— Excerto fornecido —
++++++++++++++++++++

Em 2021, António Costa disse a Marcelo Rebelo de Sousa que era “sempre um gosto” cumprir esta tradição e “um prazer” trabalhar com o Presidente: “É um prazer que assenta nesta experiência já duradoura, que mereceu, aliás, reconhecimento dos portugueses na sua reeleição este ano [nas presidenciais de 24 de janeiro de 2021]”.
Segundo o chefe do Governo, naqueles anos de convivência tinha havido “uma visão comum” sobre “o papel institucional dos diferentes órgãos de soberania, a garantia do escrupuloso respeito pelas instituições judiciárias, o entendimento do sentido de solidariedade institucional entre a Assembleia da República, o Presidente da República, o Governo”.
Ambos elogiaram o “esforço de unidade nacional” no combate à pandemia de covid-19.
Em dezembro de 2022, com novo quadro político de maioria absoluta do PS no parlamento, Marcelo Rebelo de Sousa aproveitou a sessão de cumprimentos de boas festas do Governo para pedir que se evitasse juntar “fatores de instabilidade” e “problemas adicionais” aos já existentes, e falou “dos preços de se exercer o poder político”.
“As eleições têm esse efeito, não é só o acesso ao poder e o exercício daquilo que é favorável do poder — que, aliás, quem o exercer descobre que é muito pouco –, é o pagar o preço do que é desfavorável no poder, e que é enormíssimo”, declarou.
O primeiro-ministro, por sua vez, considerou que o país vivia “tempos exigentes”, com elevada inflação, que exigiam do Presidente “aquilo que tem sido uma marca de relacionamento dos seus dois mandatos e da ação do Governo, que é a cooperação e a solidariedade institucional”.
“Nestes momentos o que temos de fazer todos é dar as mãos e seguir juntos lado a lado nos caminhos que temos pela frente”, defendeu.
A coabitação de Marcelo e Costa, iniciada em 2016, poderia ultrapassar em longevidade a de Soares e Cavaco se a atual legislatura fosse até ao fim, mas acabou encurtada, na sequência da demissão do primeiro-ministro, em 07 de novembro, por causa de uma investigação judicial.
O primeiro-ministro criticou publicamente o Presidente por decidir dissolver o parlamento e marcar legislativas antecipadas.
No primeiro Natal em que coincidiram nos cargos, em 2016, Costa prometeu dar sempre atenção à “palavra prudente e avisada” do Presidente, com quem anteviu um duradouro “bom relacionamento institucional”.

++++++++++++++++++++

— Tarefa proposta A —
Segundo o excerto sobre Marcelo e Costa, em que data se demitiu o primeiro-ministro?
— Tarefa proposta B —
Transcreva do excerto sobre Marcelo e Costa o trecho que vai de "O primeiro-ministro, por" até "marcar legislativas antecipadas.", inclusive.
— Tarefa proposta C —
Retome o excerto sobre Marcelo e Costa a partir do ponto em que termina.
Os itens são material à parte, sem ligação ao excerto sobre Marcelo e Costa.

++++++++++++++++++++

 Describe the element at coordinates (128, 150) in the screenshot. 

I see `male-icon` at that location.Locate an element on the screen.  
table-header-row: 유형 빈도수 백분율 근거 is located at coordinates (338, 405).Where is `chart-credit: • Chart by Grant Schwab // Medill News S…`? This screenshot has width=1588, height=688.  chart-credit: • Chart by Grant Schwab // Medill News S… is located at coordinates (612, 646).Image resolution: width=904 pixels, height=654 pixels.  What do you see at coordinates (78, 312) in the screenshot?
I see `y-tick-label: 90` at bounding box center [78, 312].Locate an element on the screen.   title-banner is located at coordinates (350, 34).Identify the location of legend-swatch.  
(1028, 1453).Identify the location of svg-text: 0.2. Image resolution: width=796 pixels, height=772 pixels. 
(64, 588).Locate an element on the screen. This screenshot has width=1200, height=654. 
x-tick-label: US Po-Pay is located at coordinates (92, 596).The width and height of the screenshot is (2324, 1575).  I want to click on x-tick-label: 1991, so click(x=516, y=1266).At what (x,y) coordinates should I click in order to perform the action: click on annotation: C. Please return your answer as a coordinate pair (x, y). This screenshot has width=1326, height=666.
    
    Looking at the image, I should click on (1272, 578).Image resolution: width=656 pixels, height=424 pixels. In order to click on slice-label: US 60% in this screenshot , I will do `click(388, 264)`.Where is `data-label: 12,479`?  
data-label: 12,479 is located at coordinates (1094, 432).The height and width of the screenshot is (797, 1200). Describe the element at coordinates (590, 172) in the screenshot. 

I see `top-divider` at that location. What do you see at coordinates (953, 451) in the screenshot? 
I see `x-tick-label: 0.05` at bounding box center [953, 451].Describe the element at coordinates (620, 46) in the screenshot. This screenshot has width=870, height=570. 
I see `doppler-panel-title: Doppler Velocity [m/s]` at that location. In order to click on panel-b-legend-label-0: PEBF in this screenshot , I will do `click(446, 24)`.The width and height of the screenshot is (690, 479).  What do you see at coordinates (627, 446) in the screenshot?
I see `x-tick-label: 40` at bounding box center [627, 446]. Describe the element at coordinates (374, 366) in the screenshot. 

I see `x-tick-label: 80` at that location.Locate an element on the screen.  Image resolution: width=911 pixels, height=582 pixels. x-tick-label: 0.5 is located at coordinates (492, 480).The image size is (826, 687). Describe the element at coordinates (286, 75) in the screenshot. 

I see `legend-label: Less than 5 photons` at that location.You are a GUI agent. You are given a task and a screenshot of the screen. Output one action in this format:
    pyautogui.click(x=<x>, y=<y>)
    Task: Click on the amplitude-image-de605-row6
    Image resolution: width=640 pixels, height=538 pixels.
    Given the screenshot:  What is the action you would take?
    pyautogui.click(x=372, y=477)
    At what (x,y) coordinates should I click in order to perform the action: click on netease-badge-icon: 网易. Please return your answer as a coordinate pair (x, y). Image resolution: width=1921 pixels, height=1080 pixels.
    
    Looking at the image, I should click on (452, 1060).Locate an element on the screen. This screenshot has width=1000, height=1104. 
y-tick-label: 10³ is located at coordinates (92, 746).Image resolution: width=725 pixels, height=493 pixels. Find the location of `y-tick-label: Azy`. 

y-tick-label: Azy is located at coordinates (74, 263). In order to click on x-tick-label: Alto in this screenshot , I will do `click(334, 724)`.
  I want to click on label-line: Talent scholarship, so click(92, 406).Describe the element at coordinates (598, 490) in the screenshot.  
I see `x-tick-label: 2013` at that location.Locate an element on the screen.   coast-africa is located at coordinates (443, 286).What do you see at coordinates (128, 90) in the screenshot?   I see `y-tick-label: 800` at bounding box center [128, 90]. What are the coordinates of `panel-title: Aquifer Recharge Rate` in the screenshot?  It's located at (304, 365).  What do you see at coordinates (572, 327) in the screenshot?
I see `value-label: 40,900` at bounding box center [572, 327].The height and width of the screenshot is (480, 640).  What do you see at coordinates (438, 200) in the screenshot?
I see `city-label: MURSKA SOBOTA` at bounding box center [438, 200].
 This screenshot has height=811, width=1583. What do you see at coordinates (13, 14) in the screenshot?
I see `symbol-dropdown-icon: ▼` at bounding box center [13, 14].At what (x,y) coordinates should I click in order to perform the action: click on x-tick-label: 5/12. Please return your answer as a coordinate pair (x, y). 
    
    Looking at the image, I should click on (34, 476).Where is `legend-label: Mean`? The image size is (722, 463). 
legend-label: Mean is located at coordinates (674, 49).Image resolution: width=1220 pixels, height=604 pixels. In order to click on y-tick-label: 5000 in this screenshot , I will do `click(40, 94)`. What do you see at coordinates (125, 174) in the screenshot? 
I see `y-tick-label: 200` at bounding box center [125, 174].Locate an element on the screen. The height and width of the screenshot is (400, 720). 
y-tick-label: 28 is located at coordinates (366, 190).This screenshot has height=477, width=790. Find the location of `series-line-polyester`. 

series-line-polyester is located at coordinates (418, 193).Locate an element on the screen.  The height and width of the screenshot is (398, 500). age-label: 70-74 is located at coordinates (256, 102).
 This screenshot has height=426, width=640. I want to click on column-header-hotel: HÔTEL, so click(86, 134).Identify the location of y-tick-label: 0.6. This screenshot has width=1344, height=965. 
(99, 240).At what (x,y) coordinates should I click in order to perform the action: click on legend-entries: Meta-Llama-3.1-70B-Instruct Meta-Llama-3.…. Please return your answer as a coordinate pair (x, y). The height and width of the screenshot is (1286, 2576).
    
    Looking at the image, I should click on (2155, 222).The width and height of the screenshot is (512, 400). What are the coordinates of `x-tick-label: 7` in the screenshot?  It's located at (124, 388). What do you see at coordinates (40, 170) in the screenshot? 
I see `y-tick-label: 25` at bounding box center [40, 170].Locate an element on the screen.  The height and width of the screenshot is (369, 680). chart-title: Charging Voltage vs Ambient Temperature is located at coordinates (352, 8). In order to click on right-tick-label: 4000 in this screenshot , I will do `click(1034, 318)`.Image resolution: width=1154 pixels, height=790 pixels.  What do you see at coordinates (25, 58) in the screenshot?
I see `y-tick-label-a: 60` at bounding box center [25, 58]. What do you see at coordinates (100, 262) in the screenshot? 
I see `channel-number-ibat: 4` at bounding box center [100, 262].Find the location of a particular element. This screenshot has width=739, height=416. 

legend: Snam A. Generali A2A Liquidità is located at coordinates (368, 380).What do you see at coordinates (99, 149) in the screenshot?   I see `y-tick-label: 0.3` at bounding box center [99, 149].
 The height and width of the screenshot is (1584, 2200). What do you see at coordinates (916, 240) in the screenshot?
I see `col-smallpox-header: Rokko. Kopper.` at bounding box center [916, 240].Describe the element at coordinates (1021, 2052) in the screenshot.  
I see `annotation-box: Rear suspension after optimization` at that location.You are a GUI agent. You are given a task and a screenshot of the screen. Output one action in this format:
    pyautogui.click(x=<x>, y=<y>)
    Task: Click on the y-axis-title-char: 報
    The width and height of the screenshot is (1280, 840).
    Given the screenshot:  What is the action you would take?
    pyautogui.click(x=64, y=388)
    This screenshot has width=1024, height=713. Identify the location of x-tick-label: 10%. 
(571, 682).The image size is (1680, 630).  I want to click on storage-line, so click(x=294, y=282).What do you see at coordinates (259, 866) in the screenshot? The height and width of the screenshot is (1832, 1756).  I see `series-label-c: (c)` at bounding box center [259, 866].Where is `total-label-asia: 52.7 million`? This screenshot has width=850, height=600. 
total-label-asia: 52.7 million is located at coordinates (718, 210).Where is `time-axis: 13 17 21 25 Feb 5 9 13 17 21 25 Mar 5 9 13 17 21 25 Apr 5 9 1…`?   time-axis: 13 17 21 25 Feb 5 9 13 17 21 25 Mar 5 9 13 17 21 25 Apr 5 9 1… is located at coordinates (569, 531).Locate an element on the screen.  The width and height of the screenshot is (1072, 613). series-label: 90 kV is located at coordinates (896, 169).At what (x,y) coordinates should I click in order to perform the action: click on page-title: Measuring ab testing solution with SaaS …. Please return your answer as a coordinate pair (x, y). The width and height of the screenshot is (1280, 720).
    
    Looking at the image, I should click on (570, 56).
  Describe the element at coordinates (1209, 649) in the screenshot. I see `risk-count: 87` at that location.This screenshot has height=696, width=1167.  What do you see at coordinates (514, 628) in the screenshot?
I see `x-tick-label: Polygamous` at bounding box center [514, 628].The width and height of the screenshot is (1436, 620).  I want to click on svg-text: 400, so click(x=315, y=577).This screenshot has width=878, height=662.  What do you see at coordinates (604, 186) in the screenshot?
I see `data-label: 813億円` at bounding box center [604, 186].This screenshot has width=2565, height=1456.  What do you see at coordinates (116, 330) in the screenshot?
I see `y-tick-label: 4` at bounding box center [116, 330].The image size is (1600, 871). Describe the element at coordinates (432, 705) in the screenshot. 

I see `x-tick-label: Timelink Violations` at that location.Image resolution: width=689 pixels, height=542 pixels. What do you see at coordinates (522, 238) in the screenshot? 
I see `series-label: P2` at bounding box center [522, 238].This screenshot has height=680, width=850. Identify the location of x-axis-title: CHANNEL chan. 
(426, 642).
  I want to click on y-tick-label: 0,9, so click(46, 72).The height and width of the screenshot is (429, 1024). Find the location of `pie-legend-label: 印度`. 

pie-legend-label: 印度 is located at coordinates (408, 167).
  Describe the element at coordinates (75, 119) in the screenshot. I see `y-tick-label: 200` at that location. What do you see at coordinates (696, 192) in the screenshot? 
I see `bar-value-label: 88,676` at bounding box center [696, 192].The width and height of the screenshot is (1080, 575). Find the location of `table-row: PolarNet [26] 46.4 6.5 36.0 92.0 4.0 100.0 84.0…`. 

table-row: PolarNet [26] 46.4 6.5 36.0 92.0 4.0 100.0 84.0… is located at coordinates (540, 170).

++++++++++++++++++++

— Caixa de resposta A —
Em 07 de novembro.

— Caixa de resposta B —
O primeiro-ministro, por sua vez, considerou que o país vivia “tempos exigentes”, com elevada inflação, que exigiam do Presidente “aquilo que tem sido uma marca de relacionamento dos seus dois mandatos e da ação do Governo, que é a cooperação e a solidariedade institucional”.
“Nestes momentos o que temos de fazer todos é dar as mãos e seguir juntos lado a lado nos caminhos que temos pela frente”, defendeu.
A coabitação de Marcelo e Costa, iniciada em 2016, poderia ultrapassar em longevidade a de Soares e Cavaco se a atual legislatura fosse até ao fim, mas acabou encurtada, na sequência da demissão do primeiro-ministro, em 07 de novembro, por causa de uma investigação judicial.
O primeiro-ministro criticou publicamente o Presidente por decidir dissolver o parlamento e marcar legislativas antecipadas.

— Caixa de resposta C —
O chefe de Estado enquadrou a sua cooperação com aquele Governo minoritário, apoiado pelos partidos à esquerda no parlamento, como “decorrência natural da Constituição” e defendeu que todos os portugueses, “de qualquer quadrante”, deveriam estar felizes com a estabilidade, observando, ao mesmo tempo, que “não há nada de mais transitório do que o poder político”.
Em 2017, o primeiro-ministro salientou o “choque coletivo” causado pelos incêndios e considerou que a solidariedade entre Governo e Presidente se manteve de “forma irrepreensível”, nas horas boas e más. Marcelo sustentou que “o povo português deu sinais de que gostava” dessa solidariedade e da estabilidade política.
Em dezembro de 2018, Costa descreveu a legislatura que se encaminhava para o fim como de “normalidade institucional” nas relações entre órgãos do Estado, incluindo com a justiça. O Presidente saudou a estabilidade e apelou à defesa da democracia contra o “aventureirismo de realidades fora do sistema”.
No Natal de 2019, com António Costa à frente de novo Governo minoritário, Marcelo fez votos de estabilidade até ao fim do ano seguinte, em que seriam votados dois orçamentos. O primeiro-ministro enalteceu a “saudável convivência” com o Presidente.
Em 2020, ano marcado pela pandemia de covid-19, Marcelo apontou Portugal como “exemplo de cooperação institucional alargada”. Costa, por se encontrar em isolamento, apareceu através de um holograma e, em vésperas de eleições presidenciais, assegurou “cooperação leal e franca do Governo” a quem quer que viesse a ser eleito Presidente.